• TAREAS PROPUESTAS:
**a.** Indique si cada afirmación concuerda con el texto sobre Artes para la Paz: (i) la muestra artística tuvo lugar los días 24 y 25 de junio; (ii) Salomé Gómez Burbano pertenece al equipo central de Artes para la Paz de la Región 1; (iii) según la maestra, es la primera vez que las artes se conciben de manera integral para la construcción de paz. Responda sí o no en cada caso y cite literalmente las palabras del texto que lo deciden.
**b.** Extraiga sin modificación alguna el pasaje del texto sobre Artes para la Paz que va desde "Esta muestra artística" hasta "que siembran esperanza.", ambos incluidos.

• TEXTO MOSTRADO:
────────────────────

Esta muestra artística del programa presidencial Artes para la Paz no solo reunió las voces, sonidos y memorias de la región durante los días 24 y 25 de junio, sino que reafirmó el valor de los procesos culturales como motores de transformación social y el compromiso de la academia de abrir sus puertas a los saberes que siembran esperanza.
Para la maestra Salomé Gómez Burbano, apoyo pedagógico del equipo central de Artes para la Paz de la Región 2, este proceso dejó una huella que trasciende el tiempo de ejecución del programa: “Este programa llegó a transformarnos a todos, absolutamente a todos, con un modelo de educación integral de las artes en el país. Es la primera vez que las artes se conciben de una manera integral para la construcción de paz, la memoria colectiva y el reconocimiento territorial y urbano”, afirmó, al destacar que el proyecto permitió acercarse a las comunidades, escuchar sus historias y reconocer el enorme talento que habita en la ruralidad y en los barrios populares, dándoles voz y visibilidad.

────────────────────

• DATOS ALMACENADOS:
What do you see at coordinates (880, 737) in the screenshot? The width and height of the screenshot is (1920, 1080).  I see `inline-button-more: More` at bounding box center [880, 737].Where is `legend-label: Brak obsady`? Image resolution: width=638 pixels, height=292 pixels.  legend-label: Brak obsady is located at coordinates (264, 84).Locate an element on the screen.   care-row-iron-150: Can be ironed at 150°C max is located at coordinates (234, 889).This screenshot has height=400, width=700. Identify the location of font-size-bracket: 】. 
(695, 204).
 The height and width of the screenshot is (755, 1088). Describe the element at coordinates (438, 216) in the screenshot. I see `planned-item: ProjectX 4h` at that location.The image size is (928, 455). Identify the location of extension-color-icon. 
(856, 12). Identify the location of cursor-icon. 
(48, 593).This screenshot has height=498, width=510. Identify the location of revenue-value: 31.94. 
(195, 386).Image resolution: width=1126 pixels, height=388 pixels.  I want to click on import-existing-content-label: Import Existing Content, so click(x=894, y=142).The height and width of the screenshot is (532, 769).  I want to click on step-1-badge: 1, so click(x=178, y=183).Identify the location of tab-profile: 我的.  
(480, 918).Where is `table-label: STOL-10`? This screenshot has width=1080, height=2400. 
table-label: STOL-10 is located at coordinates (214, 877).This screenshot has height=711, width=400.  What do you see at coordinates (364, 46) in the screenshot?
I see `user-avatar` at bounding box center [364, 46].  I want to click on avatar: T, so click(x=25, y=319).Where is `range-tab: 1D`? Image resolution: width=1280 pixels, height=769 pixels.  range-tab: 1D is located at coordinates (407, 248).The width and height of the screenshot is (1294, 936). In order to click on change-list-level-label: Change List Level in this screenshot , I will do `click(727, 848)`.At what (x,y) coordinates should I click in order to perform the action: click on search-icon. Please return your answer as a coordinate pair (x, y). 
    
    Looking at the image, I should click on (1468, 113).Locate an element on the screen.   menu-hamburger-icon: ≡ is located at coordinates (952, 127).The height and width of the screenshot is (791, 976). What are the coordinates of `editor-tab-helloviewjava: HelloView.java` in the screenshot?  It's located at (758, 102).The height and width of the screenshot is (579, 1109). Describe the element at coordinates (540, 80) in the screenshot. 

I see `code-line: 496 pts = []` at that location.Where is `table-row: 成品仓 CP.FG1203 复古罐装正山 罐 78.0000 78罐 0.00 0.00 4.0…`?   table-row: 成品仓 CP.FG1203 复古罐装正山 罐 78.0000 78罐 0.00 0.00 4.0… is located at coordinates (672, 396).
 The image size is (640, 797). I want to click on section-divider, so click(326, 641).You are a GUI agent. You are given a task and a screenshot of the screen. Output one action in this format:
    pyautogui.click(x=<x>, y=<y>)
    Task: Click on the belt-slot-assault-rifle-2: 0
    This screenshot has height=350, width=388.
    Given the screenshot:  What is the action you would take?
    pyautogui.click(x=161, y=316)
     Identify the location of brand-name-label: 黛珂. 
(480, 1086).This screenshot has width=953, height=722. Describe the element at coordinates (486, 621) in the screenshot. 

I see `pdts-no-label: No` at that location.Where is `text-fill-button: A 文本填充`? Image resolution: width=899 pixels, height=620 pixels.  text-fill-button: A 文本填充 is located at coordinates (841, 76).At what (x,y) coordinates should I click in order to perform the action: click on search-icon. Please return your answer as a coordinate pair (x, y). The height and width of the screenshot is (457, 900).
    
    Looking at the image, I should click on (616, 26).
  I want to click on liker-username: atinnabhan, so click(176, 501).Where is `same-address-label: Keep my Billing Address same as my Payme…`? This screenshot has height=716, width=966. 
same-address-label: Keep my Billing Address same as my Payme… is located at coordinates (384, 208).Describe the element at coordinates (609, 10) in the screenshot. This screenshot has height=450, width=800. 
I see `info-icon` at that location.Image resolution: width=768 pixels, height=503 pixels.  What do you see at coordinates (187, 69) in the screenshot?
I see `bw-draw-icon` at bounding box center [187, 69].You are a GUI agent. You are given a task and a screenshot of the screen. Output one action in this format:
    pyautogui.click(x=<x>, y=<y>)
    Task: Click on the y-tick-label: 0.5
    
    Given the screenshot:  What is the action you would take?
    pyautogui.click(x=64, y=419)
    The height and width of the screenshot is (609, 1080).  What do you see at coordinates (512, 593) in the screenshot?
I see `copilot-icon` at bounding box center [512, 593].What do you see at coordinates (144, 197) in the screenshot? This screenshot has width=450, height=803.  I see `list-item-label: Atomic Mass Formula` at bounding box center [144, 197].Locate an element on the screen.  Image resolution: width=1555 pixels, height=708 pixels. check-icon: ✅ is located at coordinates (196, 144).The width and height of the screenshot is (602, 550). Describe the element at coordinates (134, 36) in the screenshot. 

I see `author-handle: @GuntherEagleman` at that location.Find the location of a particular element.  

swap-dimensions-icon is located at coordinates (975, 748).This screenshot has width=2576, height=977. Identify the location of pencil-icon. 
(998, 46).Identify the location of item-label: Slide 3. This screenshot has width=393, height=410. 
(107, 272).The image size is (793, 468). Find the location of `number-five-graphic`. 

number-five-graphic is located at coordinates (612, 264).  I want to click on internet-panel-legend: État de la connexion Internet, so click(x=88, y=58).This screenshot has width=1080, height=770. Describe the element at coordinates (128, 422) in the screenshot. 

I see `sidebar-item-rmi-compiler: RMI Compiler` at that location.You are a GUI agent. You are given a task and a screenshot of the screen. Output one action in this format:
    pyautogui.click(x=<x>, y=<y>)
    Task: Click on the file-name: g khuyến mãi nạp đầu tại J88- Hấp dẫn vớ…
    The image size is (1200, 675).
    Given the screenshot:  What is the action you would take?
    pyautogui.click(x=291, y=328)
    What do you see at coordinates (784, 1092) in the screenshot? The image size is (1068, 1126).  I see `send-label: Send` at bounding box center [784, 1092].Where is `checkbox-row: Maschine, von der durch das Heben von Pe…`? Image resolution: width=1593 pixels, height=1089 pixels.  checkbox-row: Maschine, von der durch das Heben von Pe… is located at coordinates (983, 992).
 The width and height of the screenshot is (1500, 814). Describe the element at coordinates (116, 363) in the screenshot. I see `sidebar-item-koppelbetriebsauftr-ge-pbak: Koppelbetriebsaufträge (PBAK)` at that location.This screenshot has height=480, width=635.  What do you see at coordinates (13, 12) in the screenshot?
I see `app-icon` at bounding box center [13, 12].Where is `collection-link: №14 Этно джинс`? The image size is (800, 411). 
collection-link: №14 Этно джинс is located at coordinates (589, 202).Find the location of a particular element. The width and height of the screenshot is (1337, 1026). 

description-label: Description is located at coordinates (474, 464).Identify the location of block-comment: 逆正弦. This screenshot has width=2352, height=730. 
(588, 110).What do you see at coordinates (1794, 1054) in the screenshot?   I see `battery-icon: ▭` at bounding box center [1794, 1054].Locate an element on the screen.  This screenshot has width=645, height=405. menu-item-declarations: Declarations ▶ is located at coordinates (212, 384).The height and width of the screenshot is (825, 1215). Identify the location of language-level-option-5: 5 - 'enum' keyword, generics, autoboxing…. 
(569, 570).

────────────────────

• SOLUCIONES DE TAREAS:
**a.**
(i) Sí: «durante los días 24 y 25 de junio».
(ii) No: «apoyo pedagógico del equipo central de Artes para la Paz de la Región 2».
(iii) Sí: «Es la primera vez que las artes se conciben de una manera integral para la construcción de paz».

**b.**
Esta muestra artística del programa presidencial Artes para la Paz no solo reunió las voces, sonidos y memorias de la región durante los días 24 y 25 de junio, sino que reafirmó el valor de los procesos culturales como motores de transformación social y el compromiso de la academia de abrir sus puertas a los saberes que siembran esperanza.